Время от времени движения танца приводили нас в центр круга, мы смеялись и кружились до изнеможения. В общем, настоящая идиллия. Но потом музыка вдруг изменилась, движения танцующих пар стали стремительнее и резче, и нас разлучили. Где-то в глубине сердца я почувствовала таящуюся в этом угрозу.
Ужасная тьма поглотила камни и объяла ноги танцующих людей, постепенно проникая и в наши души.

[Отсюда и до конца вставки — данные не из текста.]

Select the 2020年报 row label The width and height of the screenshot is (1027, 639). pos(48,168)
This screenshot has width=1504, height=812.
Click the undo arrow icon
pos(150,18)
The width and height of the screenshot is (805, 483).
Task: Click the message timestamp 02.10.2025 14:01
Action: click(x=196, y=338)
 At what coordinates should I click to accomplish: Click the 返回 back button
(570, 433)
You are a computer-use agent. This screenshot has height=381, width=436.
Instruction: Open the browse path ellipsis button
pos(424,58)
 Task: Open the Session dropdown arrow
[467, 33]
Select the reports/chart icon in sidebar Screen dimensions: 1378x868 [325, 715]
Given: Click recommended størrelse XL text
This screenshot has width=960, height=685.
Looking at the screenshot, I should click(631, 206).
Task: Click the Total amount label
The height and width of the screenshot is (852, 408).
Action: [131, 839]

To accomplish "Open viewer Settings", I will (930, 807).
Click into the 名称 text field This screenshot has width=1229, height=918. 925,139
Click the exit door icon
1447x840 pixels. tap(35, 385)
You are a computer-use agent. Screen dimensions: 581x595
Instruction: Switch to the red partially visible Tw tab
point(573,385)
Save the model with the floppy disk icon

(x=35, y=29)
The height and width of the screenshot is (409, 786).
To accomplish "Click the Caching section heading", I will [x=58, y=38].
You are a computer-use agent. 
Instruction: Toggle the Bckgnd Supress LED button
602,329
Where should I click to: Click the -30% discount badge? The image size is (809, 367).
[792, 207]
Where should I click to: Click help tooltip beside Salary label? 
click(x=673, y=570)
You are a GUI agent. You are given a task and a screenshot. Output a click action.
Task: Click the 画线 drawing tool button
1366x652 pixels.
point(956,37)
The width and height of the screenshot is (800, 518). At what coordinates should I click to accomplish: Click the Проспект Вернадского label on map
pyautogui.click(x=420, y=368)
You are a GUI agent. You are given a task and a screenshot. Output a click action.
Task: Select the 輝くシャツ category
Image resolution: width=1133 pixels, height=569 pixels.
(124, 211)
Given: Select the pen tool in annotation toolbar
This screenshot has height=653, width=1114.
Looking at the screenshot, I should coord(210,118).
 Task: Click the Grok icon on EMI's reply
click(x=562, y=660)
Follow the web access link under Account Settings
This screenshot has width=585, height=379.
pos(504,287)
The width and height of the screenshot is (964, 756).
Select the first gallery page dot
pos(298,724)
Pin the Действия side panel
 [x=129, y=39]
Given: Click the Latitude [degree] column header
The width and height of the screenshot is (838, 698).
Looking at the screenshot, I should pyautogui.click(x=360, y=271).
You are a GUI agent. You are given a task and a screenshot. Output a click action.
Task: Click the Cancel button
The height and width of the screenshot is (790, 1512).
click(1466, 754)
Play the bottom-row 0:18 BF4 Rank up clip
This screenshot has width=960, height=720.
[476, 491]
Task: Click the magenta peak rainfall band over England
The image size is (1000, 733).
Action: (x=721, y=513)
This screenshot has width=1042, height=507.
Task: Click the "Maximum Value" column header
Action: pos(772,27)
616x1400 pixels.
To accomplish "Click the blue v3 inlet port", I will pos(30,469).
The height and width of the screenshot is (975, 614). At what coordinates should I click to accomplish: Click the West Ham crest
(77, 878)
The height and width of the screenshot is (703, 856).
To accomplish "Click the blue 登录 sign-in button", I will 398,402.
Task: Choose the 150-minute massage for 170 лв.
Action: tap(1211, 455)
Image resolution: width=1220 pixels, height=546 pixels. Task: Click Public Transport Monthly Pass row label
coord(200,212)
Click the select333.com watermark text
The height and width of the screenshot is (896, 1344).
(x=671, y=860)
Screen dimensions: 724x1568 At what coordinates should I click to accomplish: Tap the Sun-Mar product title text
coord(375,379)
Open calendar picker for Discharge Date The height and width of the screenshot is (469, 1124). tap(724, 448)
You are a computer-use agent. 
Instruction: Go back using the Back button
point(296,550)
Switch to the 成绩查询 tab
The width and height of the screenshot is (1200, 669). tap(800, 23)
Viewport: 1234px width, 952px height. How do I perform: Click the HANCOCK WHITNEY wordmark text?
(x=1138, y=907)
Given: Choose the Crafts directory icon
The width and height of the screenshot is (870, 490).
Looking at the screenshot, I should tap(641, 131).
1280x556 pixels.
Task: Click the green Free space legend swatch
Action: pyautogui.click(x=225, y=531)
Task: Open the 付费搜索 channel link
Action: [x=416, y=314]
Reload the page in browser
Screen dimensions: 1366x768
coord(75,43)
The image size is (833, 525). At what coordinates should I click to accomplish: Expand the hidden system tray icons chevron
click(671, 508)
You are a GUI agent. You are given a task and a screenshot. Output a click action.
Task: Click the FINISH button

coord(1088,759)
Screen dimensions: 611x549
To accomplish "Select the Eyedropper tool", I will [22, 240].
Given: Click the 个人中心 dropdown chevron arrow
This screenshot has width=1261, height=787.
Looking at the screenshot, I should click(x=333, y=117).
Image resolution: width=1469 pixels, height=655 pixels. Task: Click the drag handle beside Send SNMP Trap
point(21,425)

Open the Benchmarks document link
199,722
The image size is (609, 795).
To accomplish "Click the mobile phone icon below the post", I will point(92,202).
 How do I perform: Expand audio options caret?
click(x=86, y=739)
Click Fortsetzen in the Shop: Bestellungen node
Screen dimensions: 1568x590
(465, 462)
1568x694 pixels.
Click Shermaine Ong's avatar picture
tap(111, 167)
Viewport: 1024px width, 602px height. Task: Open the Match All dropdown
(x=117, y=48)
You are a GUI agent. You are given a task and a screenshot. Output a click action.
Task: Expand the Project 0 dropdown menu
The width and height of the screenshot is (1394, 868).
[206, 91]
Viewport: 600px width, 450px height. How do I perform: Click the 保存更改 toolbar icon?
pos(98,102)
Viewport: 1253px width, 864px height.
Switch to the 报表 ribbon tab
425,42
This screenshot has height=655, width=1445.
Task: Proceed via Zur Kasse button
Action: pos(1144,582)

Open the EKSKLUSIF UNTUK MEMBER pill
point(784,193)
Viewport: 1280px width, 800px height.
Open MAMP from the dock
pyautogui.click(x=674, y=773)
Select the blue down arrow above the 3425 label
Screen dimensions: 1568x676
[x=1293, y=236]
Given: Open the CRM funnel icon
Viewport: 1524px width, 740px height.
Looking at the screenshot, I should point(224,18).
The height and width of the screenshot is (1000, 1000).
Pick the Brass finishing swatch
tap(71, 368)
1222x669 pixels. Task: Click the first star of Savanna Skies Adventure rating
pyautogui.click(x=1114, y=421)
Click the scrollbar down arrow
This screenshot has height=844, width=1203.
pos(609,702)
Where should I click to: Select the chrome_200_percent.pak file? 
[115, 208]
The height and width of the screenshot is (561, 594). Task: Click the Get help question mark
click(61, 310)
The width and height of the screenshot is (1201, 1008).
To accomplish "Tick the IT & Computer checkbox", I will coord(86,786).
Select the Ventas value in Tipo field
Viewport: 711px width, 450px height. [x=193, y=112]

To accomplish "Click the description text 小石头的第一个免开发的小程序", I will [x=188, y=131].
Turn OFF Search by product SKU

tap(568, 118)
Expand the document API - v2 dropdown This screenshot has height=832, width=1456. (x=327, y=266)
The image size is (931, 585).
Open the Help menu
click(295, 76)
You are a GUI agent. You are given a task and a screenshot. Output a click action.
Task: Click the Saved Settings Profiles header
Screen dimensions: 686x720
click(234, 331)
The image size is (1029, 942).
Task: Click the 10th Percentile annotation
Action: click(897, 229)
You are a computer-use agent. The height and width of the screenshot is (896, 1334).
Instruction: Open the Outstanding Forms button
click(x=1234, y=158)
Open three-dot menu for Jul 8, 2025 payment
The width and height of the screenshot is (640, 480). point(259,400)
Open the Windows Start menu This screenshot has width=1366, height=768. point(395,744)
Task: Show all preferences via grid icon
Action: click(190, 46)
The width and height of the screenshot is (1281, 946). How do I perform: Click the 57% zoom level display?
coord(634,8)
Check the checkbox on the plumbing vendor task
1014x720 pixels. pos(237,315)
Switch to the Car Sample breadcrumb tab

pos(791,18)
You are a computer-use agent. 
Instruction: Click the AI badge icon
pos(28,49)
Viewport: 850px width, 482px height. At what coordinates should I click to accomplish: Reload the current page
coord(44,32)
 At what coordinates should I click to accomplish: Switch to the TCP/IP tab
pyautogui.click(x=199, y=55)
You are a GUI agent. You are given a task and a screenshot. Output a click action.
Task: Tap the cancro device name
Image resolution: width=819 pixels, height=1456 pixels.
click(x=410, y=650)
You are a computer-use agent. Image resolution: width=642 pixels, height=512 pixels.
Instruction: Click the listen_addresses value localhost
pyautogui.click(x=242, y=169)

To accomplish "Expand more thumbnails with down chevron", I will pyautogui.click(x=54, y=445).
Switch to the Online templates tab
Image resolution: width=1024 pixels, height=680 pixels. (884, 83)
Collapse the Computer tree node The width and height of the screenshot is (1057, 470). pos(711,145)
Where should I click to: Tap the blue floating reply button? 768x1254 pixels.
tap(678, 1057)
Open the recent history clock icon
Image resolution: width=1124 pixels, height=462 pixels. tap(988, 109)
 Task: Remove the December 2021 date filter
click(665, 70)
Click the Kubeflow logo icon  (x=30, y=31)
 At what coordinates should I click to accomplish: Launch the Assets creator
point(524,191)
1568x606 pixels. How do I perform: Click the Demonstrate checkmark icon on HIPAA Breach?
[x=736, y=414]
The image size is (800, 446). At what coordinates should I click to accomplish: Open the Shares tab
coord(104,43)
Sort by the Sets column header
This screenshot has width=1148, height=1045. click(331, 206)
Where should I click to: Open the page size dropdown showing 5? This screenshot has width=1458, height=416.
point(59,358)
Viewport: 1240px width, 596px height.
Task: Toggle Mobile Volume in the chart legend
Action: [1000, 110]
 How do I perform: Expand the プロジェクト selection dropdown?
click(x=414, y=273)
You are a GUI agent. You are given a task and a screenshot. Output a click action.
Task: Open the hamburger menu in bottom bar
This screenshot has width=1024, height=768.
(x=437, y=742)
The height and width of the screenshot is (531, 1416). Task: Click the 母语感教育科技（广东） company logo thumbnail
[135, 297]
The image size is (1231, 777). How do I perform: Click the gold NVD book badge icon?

Во сне мне было знамение, что это Ахриман — древний персидский бог подземного мира, воплощение настоящего дьявола.
Я не могла остановить танец.
Глава одиннадцатая
Разве ты забыл, что такое быть рыцарем? Что стало с клятвами, которые вы давали, с жертвоприношениями, которые вы обещали, с доблестью, которую вы должны были проявлять? Взгляните на себя, сквернословящие драчуны, похотливые дуэлянты! Вы внушаете омерзение! Скоро вас, опорочивших себя, разжалуют и изгонят с моих берегов! Вы этого заслуживаете!
За ночь разворотили временный склад со всей экипировкой для представления, а наутро на место происшествия вызвали Анну Стенхоуп, Виктора и меня. Марио Камильери и его помощница Эстер встретили нас вместе с довольно мрачным полицейским, который, как выяснилось, не обладал ни чувством юмора, ни тактом Табоне.
Навес, сконструированный из временных алюминиевых конструкций, чуть больший по габаритам обычной садовой беседки, был испоганен из спреев краской мерзкого зеленого цвета. На алюминиевой поверхности присутствовал наспех написанный текст весьма гадкого содержания.
— Бранные выражения, — ответил на мой вопрос страж порядка, но перевода не последовало.
Злоумышленники сорвали и разбили висячий замок. Мы робко проникли внутрь и обнаружили небывалый хаос. Повсюду валялась одежда, а ящики со свето- и звукооборудованием были опрокинуты.
— Вандалы! — выпалила Анна Стенхоуп, задыхаясь от ярости.
Мы дружно приступили к работе. Я помогла Анне собрать и повесить на вешалки оставшиеся целыми костюмы. Большая часть из них была просто испачкана, и только один костюм изорвали почти в клочья. Я с горьким сожалением заметила, что он принадлежал Софии. Искромсанная в нескольких местах ткань сначала вызвала у меня серьезные опасения, что восстановлению он уже не подлежит, но тут мне на ум пришли слова Мариссы, которая как-то в разговоре упомянула, что продавала свою вышивку. Эта милая женщина показалась мне логически подходящим в данной ситуации кандидатом для реставрации костюма, тем более я видела, с какой нежностью она относится к подруге своего сына. К тому же мне показалось, что это занятие должно немного отвлечь ее. Я заверила Анну, что починку костюма возьму на себя.